Since there are 9 pairs and 2 choices for each pair, we multiply the choices:
2 * 2 * 2 * 2 * 2 * 2 * 2 * 2 * 2 = 2^9
2^9 = 512
So, there are **512** possible relations.

**2. How many of these are reflexive?**
A relation is "reflexive" if every friend is related to themselves. This means the pairs (1,1), (2,2), and (3,3) *must* be included in the relation. There's no choice for these 3 pairs; they have to be there.
That leaves the other 9 - 3 = 6 pairs. For each of these 6 remaining pairs, you still have 2 choices (include it or not).
So, we have 2 choices multiplied 6 times: 2^6
2^6 = 64
So, there are **64** reflexive relations.

**3. How many are symmetric?**
A relation is "symmetric" if whenever Friend A is related to Friend B, then Friend B *must* also be related to Friend A.
Let's look at the pairs:
* The self-pairs: (1,1), (2,2), (3,3). These are already symmetric with themselves, so you can choose to include them or not. That's 2 choices for each of these 3 pairs, so 2*2*2 = 2^3 = 8 ways.
* The other pairs come in "buddies":
* (1,2) and (2,1): If you pick (1,2), you *must* pick (2,1). If you don't pick (1,2), you also *cannot* pick (2,1) (or else (1,2) would be forced in). So, for this pair of pairs, you have 2 choices: either pick both, or pick neither.
* (1,3) and (3,1): Same as above, 2 choices.
* (2,3) and (3,2): Same as above, 2 choices.
There are 3 such "buddy" groups, so 2*2*2 = 2^3 = 8 ways for these.
To find the total number of symmetric relations, we multiply the choices for the self-pairs and the buddy-pairs:
2^3 * 2^3 = 8 * 8 = 64
So, there are **64** symmetric relations.

**4. How many are anti-symmetric?**
A relation is "anti-symmetric" if the *only* way Friend A can be related to Friend B AND Friend B related to Friend A is if A and B are the same friend. In simpler terms, if Friend A is different from Friend B, you cannot have *both* (A,B) and (B,A) in your relation.

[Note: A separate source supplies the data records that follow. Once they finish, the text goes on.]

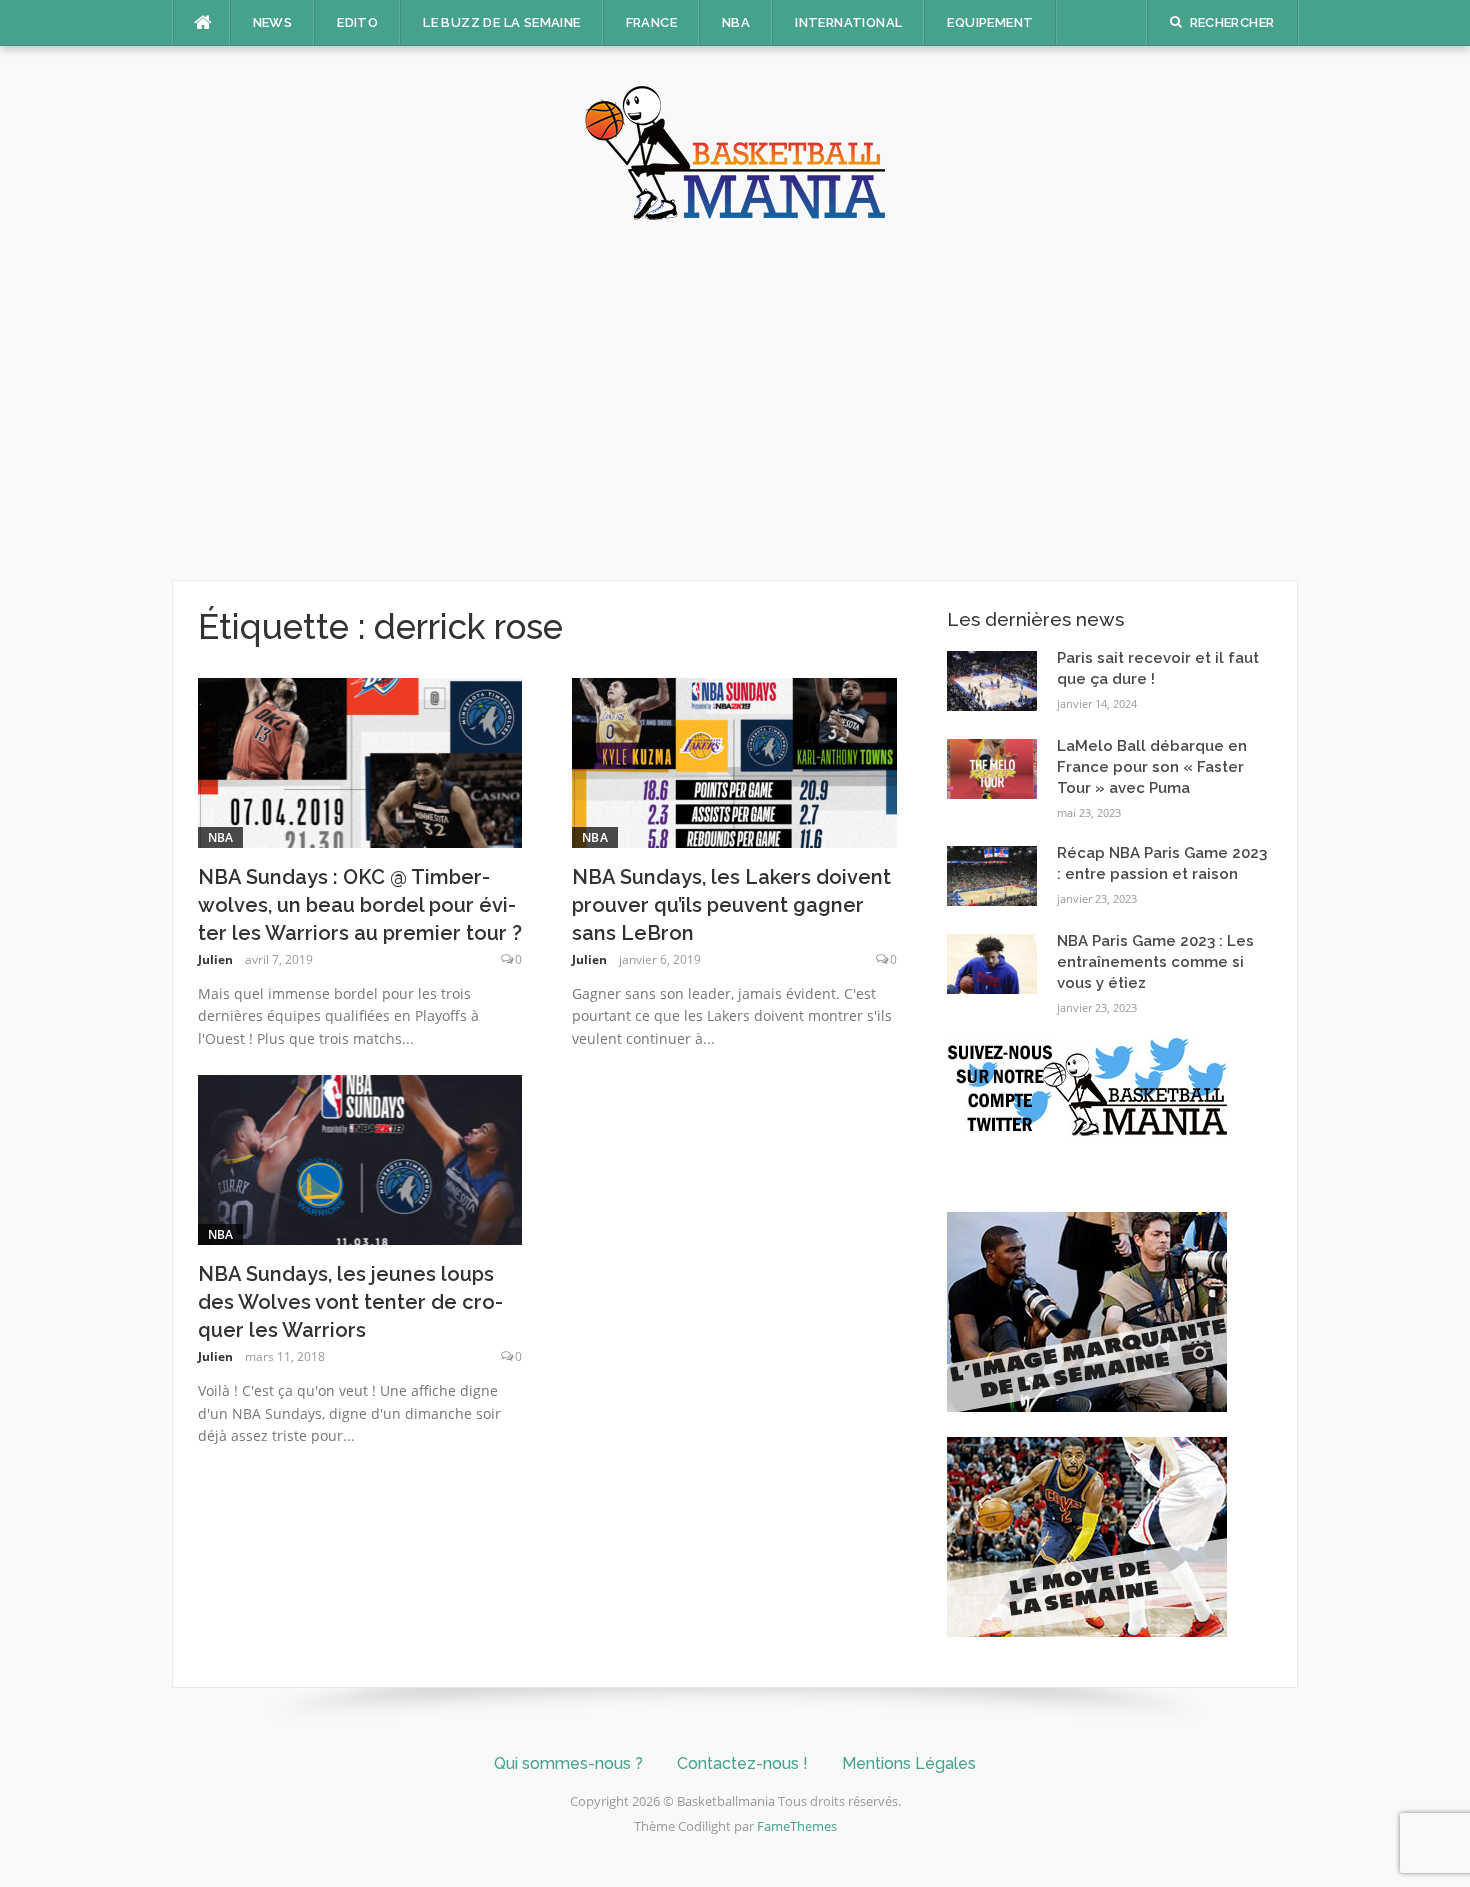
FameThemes (797, 1826)
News (273, 22)
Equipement (990, 22)
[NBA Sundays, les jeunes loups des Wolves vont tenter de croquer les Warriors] (360, 1158)
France (651, 22)
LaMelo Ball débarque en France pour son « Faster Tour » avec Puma (1152, 767)
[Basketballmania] (735, 151)
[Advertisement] (735, 400)
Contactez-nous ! (742, 1763)
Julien (215, 959)
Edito (357, 22)
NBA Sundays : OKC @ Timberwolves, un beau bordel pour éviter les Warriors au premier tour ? (360, 905)
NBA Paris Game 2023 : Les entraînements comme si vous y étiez (1155, 962)
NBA (736, 22)
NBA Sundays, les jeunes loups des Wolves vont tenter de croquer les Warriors (350, 1302)
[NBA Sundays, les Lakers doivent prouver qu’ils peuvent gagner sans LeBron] (734, 761)
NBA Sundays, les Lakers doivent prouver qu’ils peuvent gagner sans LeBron (731, 905)
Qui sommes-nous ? (568, 1763)
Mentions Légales (909, 1763)
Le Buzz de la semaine (501, 22)
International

Let's look at the pairs again:
* The self-pairs: (1,1), (2,2), (3,3). These don't violate the rule (since A and B are the same). So, you can choose to include them or not. That's 2 choices for each of these 3 pairs, so 2*2*2 = 2^3 = 8 ways.
* The other pairs (the "buddies" from before):
* (1,2) and (2,1): You *cannot* pick both of these. So, you have 3 choices for this pair of pairs:
1. Include (1,2) only.
2. Include (2,1) only.
3. Include neither.
* (1,3) and (3,1): Same as above, 3 choices.

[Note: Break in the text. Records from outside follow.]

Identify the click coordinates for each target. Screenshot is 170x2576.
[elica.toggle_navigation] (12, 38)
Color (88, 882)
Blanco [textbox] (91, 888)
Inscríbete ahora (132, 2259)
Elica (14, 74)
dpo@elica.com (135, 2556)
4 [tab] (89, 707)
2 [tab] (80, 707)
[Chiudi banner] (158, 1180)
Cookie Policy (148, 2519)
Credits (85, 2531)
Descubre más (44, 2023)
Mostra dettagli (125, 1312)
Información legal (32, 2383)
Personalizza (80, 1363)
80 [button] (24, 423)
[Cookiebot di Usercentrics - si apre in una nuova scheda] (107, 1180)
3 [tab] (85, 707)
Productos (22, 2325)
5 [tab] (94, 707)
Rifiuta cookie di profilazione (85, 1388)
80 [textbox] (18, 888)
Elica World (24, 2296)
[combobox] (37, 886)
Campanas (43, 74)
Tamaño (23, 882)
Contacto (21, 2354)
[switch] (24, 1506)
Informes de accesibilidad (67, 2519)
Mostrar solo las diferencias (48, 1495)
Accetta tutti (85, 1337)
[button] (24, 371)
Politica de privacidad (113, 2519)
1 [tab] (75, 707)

* (2,3) and (3,2): Same as above, 3 choices.
There are 3 such "buddy" groups, so 3*3*3 = 3^3 = 27 ways for these.
To find the total number of anti-symmetric relations, we multiply the choices for the self-pairs and the buddy-pairs:
2^3 * 3^3 = 8 * 27 = 216
So, there are **216** anti-symmetric relations.